Start with the first line of the records below. Output each line exactly, ending with the one that contains "Viewport: 1512px width, 789px height.".
:: Recorded data ::
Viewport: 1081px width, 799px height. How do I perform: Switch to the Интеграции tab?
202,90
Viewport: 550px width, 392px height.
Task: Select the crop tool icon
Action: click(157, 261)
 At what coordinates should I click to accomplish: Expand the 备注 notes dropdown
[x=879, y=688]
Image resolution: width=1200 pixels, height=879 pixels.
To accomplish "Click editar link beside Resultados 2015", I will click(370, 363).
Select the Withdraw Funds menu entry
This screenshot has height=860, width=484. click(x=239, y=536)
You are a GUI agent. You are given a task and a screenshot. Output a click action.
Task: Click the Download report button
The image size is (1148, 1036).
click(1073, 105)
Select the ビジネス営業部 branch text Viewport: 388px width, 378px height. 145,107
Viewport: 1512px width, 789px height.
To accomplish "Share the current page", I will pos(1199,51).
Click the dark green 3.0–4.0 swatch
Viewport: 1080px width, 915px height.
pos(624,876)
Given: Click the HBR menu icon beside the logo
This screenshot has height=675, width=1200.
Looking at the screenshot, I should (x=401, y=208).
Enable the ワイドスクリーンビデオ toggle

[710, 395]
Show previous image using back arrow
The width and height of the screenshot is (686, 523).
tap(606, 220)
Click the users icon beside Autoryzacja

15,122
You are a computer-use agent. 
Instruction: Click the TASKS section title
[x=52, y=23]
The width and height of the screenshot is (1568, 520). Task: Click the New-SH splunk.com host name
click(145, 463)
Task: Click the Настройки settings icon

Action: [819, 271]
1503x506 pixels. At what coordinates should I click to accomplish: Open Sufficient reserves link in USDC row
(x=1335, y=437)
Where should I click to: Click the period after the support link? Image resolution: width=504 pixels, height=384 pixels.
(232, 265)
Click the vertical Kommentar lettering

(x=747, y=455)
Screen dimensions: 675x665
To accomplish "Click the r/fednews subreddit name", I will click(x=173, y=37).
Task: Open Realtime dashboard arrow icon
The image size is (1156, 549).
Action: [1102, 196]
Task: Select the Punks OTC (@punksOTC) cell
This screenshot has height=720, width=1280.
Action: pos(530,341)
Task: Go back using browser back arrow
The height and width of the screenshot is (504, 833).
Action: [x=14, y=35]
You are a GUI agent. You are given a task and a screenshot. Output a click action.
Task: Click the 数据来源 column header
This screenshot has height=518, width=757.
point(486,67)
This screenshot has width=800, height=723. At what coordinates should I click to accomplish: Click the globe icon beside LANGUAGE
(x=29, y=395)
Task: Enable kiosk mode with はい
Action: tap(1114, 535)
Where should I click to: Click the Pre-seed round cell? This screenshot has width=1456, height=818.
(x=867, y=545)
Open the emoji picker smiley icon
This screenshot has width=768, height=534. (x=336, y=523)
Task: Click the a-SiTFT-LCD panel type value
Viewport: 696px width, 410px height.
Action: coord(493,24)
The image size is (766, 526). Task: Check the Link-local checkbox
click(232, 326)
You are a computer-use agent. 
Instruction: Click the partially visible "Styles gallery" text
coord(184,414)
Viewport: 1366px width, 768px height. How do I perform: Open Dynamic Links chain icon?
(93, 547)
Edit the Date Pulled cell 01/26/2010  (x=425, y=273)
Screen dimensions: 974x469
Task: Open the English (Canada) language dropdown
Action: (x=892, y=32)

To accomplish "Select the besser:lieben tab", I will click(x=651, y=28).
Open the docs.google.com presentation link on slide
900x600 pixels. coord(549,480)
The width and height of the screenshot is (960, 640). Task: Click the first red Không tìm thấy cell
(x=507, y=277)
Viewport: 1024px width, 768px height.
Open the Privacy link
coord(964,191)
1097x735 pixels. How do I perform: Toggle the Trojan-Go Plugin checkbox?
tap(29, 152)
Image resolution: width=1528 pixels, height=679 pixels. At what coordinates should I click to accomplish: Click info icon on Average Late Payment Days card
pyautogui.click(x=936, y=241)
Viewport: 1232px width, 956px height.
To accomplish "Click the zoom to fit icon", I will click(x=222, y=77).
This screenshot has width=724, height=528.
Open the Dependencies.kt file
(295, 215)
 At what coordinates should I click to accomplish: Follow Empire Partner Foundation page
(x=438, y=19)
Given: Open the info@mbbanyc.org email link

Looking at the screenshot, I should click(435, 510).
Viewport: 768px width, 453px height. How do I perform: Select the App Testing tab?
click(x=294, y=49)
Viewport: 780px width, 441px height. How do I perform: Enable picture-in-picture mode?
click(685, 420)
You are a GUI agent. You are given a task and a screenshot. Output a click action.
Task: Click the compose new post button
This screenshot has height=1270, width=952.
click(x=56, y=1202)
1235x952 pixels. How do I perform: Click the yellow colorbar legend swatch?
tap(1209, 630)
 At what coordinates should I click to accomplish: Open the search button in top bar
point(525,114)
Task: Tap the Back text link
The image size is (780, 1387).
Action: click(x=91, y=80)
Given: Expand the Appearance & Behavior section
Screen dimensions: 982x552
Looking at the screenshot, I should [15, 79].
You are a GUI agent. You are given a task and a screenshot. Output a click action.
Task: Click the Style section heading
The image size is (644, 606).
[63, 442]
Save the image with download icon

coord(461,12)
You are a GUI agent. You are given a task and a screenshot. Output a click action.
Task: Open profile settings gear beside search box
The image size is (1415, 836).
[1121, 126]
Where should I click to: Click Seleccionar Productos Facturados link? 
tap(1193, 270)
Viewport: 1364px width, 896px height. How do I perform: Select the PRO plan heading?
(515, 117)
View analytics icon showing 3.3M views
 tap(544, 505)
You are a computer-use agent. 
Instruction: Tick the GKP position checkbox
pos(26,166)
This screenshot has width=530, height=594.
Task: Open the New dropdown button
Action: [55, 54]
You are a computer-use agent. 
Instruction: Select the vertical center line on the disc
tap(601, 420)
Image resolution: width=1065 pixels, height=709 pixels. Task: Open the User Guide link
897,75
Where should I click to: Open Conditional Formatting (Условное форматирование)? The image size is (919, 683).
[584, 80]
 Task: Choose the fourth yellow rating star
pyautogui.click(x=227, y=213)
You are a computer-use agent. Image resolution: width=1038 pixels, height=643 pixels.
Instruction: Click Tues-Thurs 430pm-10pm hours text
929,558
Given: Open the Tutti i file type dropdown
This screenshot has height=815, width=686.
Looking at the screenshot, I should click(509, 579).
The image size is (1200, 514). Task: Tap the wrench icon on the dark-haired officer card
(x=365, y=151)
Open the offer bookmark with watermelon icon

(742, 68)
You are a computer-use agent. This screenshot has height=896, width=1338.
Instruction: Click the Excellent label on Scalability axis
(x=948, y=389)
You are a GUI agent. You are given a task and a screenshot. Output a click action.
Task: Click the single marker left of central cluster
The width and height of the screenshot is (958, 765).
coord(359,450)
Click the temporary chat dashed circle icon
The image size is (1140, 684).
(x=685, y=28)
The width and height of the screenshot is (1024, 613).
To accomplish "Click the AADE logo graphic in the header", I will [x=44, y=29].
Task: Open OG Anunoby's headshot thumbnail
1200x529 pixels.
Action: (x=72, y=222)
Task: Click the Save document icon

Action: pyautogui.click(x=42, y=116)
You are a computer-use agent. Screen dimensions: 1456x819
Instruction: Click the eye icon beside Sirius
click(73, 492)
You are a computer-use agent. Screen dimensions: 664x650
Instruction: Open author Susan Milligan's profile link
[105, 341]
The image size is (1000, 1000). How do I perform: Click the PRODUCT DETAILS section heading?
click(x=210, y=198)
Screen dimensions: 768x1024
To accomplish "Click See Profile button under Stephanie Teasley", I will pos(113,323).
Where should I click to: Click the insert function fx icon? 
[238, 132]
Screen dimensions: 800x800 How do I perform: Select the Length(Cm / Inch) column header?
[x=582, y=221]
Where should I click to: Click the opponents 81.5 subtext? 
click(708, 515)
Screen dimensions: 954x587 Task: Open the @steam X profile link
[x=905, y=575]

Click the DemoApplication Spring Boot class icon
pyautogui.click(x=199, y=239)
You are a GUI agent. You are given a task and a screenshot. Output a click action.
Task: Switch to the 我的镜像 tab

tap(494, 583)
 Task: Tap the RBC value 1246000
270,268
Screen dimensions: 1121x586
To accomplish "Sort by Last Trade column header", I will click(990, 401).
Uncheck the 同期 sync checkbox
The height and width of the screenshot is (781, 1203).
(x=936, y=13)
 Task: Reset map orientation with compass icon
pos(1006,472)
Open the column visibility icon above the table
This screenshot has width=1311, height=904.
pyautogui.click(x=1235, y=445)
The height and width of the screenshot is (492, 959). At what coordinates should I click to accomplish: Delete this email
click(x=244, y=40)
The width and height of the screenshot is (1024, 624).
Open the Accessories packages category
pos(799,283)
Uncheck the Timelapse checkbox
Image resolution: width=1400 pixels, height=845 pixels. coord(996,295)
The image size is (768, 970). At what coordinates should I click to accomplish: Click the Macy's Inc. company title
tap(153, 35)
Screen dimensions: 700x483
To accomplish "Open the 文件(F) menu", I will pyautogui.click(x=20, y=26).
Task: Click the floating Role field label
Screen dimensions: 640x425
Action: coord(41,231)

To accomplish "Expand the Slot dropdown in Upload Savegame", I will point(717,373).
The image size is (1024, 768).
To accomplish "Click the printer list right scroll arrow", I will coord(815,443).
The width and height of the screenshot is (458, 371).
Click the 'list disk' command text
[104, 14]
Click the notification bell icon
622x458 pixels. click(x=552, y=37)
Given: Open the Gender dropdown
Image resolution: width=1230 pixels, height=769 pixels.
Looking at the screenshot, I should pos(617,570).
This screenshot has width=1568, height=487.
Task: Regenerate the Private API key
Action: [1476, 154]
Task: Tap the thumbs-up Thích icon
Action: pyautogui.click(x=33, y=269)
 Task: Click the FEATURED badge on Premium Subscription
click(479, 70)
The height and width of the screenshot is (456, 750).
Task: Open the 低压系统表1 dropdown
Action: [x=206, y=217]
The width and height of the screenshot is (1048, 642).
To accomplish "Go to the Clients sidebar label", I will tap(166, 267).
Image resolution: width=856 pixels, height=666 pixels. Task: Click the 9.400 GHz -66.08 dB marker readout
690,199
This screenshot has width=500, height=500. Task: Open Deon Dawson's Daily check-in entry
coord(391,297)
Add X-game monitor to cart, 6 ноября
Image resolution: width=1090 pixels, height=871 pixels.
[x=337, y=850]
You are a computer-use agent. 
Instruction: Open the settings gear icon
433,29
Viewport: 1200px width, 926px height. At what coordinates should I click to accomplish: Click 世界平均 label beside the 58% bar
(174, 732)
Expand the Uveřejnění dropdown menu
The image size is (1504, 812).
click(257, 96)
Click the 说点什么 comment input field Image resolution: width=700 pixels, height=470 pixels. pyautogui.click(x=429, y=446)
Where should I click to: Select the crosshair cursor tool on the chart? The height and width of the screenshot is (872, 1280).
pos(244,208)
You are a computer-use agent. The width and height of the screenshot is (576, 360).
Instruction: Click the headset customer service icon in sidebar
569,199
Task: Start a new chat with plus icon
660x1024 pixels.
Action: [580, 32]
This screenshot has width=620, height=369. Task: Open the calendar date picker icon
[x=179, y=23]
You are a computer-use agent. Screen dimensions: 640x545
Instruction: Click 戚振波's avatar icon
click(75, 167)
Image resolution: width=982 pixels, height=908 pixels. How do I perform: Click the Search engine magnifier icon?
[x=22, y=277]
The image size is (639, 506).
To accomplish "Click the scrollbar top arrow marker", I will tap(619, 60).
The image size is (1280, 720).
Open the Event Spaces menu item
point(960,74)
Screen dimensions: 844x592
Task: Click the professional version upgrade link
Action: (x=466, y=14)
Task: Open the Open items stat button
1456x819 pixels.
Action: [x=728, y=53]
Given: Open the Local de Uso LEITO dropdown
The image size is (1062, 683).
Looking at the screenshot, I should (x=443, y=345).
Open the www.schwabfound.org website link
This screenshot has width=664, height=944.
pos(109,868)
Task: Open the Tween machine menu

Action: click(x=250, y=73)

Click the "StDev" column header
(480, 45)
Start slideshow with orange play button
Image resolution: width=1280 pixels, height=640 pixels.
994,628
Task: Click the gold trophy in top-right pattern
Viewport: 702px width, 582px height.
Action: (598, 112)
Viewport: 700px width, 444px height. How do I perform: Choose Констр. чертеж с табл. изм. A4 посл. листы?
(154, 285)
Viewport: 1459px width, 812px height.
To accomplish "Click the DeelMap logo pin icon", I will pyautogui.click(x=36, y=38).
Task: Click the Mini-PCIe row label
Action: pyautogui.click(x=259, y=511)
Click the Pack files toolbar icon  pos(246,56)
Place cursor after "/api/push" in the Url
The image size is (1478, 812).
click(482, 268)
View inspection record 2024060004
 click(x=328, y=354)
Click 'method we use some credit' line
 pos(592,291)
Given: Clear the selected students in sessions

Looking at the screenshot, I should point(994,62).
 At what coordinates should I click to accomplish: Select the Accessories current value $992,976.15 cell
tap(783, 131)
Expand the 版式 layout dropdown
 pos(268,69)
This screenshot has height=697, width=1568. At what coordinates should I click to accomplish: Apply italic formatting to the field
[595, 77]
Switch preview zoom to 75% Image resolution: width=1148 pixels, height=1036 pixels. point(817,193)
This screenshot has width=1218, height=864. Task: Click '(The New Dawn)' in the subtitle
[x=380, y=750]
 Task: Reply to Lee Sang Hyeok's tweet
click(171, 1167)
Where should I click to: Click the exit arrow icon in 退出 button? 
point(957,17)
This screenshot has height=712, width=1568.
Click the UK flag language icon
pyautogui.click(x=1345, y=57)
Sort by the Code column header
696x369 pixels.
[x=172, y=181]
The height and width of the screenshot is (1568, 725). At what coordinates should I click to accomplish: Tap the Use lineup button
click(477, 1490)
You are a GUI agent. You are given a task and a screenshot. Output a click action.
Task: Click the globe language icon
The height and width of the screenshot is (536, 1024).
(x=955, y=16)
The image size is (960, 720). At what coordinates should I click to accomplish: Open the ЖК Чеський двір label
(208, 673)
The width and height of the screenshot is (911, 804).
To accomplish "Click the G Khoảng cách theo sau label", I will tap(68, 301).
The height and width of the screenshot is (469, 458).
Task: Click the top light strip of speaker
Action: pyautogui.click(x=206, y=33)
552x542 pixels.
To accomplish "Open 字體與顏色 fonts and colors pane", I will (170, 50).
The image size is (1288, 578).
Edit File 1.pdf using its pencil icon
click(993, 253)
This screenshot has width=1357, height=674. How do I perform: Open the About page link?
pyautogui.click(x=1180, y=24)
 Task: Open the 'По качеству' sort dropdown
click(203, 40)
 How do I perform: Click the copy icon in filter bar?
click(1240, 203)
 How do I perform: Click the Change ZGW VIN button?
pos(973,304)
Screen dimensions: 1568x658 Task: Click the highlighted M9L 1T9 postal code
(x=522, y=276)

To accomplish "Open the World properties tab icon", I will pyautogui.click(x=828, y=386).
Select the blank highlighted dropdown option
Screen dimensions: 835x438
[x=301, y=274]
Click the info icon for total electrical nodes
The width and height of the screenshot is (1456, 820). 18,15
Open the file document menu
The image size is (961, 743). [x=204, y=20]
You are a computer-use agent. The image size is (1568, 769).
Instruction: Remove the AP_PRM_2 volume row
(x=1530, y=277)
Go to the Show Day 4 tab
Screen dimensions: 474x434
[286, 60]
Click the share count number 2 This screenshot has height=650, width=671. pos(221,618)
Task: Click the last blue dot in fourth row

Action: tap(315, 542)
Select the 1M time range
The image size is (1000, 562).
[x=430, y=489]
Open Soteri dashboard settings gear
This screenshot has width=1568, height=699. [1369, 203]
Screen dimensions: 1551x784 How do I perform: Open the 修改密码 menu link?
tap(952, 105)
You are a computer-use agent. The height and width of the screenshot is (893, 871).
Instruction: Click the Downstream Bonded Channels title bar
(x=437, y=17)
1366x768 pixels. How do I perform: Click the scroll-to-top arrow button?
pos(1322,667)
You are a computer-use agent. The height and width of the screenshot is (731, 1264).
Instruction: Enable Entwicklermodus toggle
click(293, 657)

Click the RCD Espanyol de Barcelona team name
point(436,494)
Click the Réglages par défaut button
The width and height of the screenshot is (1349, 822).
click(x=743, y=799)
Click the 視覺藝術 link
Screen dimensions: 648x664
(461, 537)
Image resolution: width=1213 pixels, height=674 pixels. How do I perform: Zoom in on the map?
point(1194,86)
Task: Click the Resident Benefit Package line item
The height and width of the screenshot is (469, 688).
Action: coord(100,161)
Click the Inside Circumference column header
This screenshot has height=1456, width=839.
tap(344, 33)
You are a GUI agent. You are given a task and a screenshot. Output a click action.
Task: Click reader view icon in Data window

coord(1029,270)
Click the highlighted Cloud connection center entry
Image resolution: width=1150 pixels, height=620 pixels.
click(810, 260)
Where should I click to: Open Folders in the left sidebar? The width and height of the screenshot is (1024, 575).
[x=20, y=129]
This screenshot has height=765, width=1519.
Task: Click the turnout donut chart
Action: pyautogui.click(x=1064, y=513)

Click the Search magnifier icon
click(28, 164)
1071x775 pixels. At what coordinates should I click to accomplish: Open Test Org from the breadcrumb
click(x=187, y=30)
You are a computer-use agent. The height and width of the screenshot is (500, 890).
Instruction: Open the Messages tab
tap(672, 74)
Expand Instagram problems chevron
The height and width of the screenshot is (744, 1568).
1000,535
:::
**Answer box**
Viewport: 1081px width, 799px height. How do I perform: Switch to the Интеграции tab?
202,90
Viewport: 550px width, 392px height.
Task: Select the crop tool icon
Action: click(157, 261)
 At what coordinates should I click to accomplish: Expand the 备注 notes dropdown
[x=879, y=688]
Image resolution: width=1200 pixels, height=879 pixels.
To accomplish "Click editar link beside Resultados 2015", I will click(370, 363).
Select the Withdraw Funds menu entry
This screenshot has height=860, width=484. click(x=239, y=536)
You are a GUI agent. You are given a task and a screenshot. Output a click action.
Task: Click the Download report button
The image size is (1148, 1036).
click(1073, 105)
Select the ビジネス営業部 branch text Viewport: 388px width, 378px height. 145,107
Viewport: 1512px width, 789px height.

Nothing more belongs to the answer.